⟨

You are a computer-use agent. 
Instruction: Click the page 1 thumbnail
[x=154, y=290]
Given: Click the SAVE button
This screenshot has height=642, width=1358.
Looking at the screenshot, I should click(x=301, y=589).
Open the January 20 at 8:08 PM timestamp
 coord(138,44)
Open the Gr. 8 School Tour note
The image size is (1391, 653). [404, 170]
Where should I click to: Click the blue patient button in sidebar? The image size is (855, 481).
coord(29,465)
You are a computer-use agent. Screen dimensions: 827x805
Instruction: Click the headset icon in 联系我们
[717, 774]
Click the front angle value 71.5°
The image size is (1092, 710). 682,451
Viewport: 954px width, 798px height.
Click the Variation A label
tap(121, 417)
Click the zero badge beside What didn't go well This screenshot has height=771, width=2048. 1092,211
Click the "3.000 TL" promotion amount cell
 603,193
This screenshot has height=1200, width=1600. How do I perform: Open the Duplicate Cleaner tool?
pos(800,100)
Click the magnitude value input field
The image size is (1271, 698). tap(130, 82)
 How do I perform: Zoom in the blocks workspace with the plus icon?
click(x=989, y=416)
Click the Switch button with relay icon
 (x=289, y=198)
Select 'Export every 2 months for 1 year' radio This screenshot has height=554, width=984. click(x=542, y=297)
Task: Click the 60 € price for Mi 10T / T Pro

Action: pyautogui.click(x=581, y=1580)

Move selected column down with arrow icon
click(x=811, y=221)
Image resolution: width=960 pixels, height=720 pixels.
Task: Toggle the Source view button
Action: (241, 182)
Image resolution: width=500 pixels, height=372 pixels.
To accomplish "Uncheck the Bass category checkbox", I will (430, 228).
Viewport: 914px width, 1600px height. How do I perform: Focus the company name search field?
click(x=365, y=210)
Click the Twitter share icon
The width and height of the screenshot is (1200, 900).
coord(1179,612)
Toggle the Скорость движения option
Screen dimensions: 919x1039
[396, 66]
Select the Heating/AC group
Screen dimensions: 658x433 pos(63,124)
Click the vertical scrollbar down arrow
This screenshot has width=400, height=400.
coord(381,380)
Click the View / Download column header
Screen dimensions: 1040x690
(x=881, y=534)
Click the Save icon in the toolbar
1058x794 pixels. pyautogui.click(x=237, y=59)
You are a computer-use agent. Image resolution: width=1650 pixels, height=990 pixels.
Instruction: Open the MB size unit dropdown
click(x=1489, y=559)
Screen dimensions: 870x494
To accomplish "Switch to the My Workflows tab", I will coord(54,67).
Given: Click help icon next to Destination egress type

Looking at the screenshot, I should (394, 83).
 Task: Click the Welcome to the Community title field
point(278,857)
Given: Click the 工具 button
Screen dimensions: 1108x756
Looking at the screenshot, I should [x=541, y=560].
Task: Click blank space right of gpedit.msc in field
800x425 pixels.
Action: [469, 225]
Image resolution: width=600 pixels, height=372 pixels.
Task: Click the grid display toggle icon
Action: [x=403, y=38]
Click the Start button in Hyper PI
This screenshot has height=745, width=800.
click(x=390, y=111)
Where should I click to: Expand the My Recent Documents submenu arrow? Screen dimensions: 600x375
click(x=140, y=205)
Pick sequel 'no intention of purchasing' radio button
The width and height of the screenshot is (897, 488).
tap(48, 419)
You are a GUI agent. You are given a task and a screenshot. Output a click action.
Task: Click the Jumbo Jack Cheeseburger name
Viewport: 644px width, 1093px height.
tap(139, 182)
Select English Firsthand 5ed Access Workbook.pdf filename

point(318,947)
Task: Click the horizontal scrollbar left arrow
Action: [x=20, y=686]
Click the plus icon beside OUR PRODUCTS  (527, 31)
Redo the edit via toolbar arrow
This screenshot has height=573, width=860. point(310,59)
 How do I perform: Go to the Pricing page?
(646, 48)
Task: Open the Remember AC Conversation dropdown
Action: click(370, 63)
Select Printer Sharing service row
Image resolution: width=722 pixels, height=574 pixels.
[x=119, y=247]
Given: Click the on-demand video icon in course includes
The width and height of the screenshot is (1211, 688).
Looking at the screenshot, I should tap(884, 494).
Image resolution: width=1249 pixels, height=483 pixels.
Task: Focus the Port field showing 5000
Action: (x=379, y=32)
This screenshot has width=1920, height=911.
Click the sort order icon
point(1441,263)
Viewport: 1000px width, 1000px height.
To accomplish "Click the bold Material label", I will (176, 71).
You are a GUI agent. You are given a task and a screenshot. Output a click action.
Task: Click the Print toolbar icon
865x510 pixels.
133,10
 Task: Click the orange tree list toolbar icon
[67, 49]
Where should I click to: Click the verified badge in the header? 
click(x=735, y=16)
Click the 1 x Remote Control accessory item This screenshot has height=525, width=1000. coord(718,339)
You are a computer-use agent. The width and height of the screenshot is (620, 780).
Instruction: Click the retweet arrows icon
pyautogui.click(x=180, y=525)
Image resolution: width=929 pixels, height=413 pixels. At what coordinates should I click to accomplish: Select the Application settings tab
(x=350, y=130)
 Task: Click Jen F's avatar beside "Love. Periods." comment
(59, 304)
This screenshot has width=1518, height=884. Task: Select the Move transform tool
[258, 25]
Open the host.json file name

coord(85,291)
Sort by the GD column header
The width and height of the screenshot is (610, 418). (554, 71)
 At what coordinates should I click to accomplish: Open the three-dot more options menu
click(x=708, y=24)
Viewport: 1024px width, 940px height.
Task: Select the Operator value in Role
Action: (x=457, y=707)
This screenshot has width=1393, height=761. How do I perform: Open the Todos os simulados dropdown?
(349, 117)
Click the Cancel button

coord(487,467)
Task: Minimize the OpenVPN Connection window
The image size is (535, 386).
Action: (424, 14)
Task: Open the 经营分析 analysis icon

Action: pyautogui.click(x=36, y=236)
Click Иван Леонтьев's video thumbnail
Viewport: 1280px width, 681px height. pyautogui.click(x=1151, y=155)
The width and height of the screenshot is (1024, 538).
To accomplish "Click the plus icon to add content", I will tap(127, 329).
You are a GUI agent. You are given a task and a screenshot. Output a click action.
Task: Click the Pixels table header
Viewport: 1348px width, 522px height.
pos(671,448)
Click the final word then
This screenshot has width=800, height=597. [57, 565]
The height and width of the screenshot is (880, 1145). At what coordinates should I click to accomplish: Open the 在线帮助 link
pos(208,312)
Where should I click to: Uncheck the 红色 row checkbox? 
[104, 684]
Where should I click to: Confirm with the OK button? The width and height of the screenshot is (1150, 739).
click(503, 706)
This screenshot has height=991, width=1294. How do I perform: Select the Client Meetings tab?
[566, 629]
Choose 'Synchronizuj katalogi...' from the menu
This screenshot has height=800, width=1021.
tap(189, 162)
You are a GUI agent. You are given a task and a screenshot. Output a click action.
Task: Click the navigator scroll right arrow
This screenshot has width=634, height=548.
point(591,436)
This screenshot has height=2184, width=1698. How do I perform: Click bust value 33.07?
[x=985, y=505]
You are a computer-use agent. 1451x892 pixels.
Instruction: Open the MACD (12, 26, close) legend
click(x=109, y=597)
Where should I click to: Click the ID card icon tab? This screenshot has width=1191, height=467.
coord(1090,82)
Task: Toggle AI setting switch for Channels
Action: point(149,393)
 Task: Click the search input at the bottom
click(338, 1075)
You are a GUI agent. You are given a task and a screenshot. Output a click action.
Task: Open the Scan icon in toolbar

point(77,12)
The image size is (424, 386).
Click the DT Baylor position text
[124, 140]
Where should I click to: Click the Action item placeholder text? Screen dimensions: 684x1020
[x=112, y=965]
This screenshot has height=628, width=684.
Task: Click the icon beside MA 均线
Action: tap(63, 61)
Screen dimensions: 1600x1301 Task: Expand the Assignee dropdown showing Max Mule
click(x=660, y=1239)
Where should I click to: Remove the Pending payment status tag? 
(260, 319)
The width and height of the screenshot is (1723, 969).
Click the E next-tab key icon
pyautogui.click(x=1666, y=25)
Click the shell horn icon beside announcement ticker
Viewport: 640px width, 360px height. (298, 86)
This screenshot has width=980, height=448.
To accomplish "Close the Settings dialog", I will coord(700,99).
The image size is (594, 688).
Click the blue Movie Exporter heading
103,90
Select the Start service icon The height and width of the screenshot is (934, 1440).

⟩

● Task to carry out:
Exact copies of the lines from the one with "Where should I click to: Uncheck" through the final line of the listing should be returned, and no other lines.

● Final answer:
Where should I click to: Uncheck the 红色 row checkbox? 
[104, 684]
Where should I click to: Confirm with the OK button? The width and height of the screenshot is (1150, 739).
click(503, 706)
This screenshot has height=991, width=1294. How do I perform: Select the Client Meetings tab?
[566, 629]
Choose 'Synchronizuj katalogi...' from the menu
This screenshot has height=800, width=1021.
tap(189, 162)
You are a GUI agent. You are given a task and a screenshot. Output a click action.
Task: Click the navigator scroll right arrow
This screenshot has width=634, height=548.
point(591,436)
This screenshot has height=2184, width=1698. How do I perform: Click bust value 33.07?
[x=985, y=505]
You are a computer-use agent. 1451x892 pixels.
Instruction: Open the MACD (12, 26, close) legend
click(x=109, y=597)
Where should I click to: Click the ID card icon tab? This screenshot has width=1191, height=467.
coord(1090,82)
Task: Toggle AI setting switch for Channels
Action: point(149,393)
 Task: Click the search input at the bottom
click(338, 1075)
You are a GUI agent. You are given a task and a screenshot. Output a click action.
Task: Open the Scan icon in toolbar

point(77,12)
The image size is (424, 386).
Click the DT Baylor position text
[124, 140]
Where should I click to: Click the Action item placeholder text? Screen dimensions: 684x1020
[x=112, y=965]
This screenshot has height=628, width=684.
Task: Click the icon beside MA 均线
Action: tap(63, 61)
Screen dimensions: 1600x1301 Task: Expand the Assignee dropdown showing Max Mule
click(x=660, y=1239)
Where should I click to: Remove the Pending payment status tag? 
(260, 319)
The width and height of the screenshot is (1723, 969).
Click the E next-tab key icon
pyautogui.click(x=1666, y=25)
Click the shell horn icon beside announcement ticker
Viewport: 640px width, 360px height. (298, 86)
This screenshot has width=980, height=448.
To accomplish "Close the Settings dialog", I will coord(700,99).
The image size is (594, 688).
Click the blue Movie Exporter heading
103,90
Select the Start service icon The height and width of the screenshot is (934, 1440).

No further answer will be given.